## Action item
Scan the records below for the word "input". Copy each line where it appears.

## Entries supplied
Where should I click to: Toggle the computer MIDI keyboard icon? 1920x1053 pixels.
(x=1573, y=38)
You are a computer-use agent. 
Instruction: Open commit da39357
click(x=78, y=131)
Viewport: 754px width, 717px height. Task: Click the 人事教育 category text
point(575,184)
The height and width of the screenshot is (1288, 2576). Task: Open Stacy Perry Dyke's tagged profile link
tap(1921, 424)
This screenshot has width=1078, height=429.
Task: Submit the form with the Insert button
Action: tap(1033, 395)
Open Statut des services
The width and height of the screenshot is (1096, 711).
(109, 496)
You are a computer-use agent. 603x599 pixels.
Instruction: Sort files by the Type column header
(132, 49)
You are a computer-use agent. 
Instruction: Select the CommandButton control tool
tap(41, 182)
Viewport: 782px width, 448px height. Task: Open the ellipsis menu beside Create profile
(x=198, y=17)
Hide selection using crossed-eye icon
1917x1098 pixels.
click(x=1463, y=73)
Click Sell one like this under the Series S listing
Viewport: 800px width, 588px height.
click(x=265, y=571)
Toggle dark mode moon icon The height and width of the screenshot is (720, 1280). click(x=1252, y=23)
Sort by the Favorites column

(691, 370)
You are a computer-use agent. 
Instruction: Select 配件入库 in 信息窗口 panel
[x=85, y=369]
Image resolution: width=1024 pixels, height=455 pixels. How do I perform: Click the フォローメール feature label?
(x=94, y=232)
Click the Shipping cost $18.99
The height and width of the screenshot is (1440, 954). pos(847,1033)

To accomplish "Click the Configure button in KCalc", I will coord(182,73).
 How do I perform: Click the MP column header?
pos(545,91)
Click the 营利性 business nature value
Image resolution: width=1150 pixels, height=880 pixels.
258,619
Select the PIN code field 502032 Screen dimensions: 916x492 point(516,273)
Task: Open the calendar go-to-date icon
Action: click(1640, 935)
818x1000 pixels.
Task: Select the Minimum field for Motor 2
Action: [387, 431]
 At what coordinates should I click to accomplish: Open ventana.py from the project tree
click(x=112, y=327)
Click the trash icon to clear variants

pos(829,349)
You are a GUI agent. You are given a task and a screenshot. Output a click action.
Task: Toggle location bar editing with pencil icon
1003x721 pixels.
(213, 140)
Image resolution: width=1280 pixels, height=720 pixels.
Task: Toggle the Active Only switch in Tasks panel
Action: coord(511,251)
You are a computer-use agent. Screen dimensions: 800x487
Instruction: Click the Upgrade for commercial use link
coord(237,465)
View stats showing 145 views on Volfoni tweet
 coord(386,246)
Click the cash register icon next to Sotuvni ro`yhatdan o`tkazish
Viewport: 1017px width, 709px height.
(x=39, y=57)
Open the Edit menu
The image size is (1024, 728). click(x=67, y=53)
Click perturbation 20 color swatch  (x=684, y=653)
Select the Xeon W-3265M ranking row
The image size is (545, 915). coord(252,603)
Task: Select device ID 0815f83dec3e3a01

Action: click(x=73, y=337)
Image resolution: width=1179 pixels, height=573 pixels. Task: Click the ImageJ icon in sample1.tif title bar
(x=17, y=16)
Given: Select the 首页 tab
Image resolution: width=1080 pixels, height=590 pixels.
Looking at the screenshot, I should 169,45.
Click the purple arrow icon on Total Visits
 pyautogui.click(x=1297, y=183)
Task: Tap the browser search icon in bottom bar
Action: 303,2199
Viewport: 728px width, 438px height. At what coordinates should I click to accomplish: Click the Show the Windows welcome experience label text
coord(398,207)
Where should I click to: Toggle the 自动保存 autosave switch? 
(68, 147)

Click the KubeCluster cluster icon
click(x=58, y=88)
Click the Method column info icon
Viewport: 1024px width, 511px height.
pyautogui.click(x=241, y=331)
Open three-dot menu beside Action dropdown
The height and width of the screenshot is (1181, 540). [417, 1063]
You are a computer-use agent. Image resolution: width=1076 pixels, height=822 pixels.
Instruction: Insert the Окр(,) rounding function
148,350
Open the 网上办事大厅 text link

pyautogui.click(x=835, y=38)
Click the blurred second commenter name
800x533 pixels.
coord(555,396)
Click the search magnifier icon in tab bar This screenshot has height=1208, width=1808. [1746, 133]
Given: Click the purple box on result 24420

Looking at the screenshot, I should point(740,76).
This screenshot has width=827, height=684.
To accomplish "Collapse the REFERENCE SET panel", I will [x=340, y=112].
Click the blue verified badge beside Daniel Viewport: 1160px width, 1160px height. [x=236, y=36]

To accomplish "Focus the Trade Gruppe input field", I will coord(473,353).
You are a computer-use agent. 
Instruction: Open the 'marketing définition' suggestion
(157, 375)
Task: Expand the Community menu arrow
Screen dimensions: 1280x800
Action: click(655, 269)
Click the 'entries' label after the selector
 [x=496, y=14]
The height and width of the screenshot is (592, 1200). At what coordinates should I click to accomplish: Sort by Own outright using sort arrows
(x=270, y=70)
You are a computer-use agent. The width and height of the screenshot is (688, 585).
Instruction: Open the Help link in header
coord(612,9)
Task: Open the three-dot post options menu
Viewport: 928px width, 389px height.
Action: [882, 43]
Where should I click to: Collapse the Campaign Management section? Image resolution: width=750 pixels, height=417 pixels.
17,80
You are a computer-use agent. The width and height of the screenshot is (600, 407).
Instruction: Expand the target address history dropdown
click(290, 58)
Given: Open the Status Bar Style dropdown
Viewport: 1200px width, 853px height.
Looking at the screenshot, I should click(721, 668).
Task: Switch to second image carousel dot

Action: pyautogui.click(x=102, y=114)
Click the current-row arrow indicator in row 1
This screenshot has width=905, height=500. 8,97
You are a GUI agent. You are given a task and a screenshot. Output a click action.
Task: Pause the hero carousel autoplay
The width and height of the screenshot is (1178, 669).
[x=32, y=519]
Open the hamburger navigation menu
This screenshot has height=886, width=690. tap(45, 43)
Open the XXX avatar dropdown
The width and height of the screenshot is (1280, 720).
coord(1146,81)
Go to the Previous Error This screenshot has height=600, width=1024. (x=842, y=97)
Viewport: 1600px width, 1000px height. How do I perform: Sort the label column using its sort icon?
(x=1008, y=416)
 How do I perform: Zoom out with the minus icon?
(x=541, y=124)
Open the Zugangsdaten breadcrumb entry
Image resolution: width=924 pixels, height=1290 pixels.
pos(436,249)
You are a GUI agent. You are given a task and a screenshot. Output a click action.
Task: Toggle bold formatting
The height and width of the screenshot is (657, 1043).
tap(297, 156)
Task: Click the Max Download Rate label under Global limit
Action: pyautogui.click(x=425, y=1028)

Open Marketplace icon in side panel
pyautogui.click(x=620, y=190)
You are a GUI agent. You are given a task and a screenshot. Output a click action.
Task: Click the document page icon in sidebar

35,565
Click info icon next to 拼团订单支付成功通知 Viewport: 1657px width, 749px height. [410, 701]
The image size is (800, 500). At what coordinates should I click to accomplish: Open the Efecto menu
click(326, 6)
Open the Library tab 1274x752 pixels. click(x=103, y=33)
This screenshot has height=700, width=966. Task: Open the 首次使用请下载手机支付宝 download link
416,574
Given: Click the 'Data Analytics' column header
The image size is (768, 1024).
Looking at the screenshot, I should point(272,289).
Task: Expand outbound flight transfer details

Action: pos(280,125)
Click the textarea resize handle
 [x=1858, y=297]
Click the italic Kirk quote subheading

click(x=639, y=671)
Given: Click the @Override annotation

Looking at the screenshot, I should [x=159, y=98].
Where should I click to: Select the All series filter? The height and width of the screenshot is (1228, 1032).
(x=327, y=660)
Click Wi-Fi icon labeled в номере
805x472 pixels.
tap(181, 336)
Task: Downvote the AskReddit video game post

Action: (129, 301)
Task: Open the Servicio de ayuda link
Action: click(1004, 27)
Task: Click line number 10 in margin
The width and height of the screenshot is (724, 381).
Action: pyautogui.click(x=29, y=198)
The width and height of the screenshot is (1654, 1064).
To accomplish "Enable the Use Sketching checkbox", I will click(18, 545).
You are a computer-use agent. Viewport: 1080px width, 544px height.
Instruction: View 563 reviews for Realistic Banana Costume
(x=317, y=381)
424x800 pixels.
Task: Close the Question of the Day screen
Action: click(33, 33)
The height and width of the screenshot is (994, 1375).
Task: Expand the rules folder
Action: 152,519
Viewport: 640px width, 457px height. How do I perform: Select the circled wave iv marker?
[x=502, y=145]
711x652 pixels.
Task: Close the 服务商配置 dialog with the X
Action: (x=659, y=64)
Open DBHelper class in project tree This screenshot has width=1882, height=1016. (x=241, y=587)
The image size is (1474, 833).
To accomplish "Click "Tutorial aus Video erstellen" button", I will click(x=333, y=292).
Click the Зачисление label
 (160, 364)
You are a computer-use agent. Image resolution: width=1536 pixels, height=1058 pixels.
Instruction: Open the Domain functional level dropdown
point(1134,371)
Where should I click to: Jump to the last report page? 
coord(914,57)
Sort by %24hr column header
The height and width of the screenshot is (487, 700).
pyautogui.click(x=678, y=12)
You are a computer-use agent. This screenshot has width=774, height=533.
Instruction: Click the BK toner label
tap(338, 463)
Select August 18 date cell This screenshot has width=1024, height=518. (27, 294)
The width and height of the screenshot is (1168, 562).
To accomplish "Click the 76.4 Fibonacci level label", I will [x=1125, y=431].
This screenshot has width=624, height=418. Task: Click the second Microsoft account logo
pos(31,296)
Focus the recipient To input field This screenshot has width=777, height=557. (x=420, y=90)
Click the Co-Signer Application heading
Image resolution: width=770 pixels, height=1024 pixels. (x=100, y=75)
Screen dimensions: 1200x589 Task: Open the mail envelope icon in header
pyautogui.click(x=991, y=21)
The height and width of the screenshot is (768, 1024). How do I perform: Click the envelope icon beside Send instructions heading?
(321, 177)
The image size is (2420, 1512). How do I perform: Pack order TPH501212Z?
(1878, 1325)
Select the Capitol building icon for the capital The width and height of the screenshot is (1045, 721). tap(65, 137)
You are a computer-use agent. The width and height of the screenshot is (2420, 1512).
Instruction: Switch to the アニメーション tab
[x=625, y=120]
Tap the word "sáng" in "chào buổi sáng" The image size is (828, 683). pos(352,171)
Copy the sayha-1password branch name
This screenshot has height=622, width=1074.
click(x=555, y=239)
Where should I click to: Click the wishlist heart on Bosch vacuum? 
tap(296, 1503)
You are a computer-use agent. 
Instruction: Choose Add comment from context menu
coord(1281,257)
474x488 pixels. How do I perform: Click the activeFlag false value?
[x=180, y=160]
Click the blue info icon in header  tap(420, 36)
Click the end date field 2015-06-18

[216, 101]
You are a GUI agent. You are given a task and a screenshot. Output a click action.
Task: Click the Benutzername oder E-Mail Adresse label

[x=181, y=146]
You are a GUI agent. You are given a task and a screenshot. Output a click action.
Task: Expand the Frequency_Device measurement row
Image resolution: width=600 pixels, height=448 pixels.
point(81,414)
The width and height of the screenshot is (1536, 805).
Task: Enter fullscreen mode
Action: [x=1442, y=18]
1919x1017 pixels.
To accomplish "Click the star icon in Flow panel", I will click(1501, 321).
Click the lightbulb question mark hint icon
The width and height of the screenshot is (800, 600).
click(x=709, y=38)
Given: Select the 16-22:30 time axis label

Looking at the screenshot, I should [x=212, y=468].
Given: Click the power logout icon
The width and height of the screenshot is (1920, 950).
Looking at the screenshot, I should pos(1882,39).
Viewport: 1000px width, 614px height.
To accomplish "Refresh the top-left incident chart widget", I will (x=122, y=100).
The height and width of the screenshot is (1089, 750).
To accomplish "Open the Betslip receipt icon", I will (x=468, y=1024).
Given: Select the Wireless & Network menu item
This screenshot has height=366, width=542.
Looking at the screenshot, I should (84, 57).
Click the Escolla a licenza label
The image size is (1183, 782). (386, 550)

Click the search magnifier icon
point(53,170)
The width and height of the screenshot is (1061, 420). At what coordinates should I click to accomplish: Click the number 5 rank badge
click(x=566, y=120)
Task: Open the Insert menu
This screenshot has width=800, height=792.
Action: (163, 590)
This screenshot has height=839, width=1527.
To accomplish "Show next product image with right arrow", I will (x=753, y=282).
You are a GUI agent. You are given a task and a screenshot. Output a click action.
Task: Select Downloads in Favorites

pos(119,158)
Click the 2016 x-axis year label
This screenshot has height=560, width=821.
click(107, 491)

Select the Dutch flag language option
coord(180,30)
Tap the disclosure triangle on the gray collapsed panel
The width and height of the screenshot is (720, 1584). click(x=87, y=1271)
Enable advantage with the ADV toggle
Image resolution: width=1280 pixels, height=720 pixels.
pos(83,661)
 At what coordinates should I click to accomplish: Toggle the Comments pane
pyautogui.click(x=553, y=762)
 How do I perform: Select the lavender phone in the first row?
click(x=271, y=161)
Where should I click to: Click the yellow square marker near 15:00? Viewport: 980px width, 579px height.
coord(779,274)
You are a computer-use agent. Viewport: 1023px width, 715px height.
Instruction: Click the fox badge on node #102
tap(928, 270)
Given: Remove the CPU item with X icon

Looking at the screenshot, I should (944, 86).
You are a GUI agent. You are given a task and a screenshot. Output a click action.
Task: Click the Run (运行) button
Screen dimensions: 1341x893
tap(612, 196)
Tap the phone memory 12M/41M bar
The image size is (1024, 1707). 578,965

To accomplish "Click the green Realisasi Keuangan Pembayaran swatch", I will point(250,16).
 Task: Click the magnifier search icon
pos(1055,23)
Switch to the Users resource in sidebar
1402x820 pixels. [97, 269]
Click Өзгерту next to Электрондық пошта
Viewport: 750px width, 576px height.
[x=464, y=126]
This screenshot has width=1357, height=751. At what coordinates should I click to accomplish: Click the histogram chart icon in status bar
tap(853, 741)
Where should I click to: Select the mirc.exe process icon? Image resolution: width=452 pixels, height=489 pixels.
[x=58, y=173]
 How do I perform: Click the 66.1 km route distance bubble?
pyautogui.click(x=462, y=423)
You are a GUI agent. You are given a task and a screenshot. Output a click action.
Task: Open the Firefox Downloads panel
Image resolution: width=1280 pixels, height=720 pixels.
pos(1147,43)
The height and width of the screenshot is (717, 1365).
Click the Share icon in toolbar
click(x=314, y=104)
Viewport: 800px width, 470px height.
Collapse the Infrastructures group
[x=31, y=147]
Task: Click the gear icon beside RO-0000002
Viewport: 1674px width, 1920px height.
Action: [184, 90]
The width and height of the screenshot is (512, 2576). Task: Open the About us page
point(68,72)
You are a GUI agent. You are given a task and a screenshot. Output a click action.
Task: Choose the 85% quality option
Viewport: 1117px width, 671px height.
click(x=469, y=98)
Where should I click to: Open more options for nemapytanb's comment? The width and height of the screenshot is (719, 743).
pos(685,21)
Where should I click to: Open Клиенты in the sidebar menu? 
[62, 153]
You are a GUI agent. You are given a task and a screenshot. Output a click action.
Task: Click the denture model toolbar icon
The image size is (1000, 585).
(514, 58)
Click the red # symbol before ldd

## Task response
To accomplish "Focus the Trade Gruppe input field", I will coord(473,353).
Focus the recipient To input field This screenshot has width=777, height=557. (x=420, y=90)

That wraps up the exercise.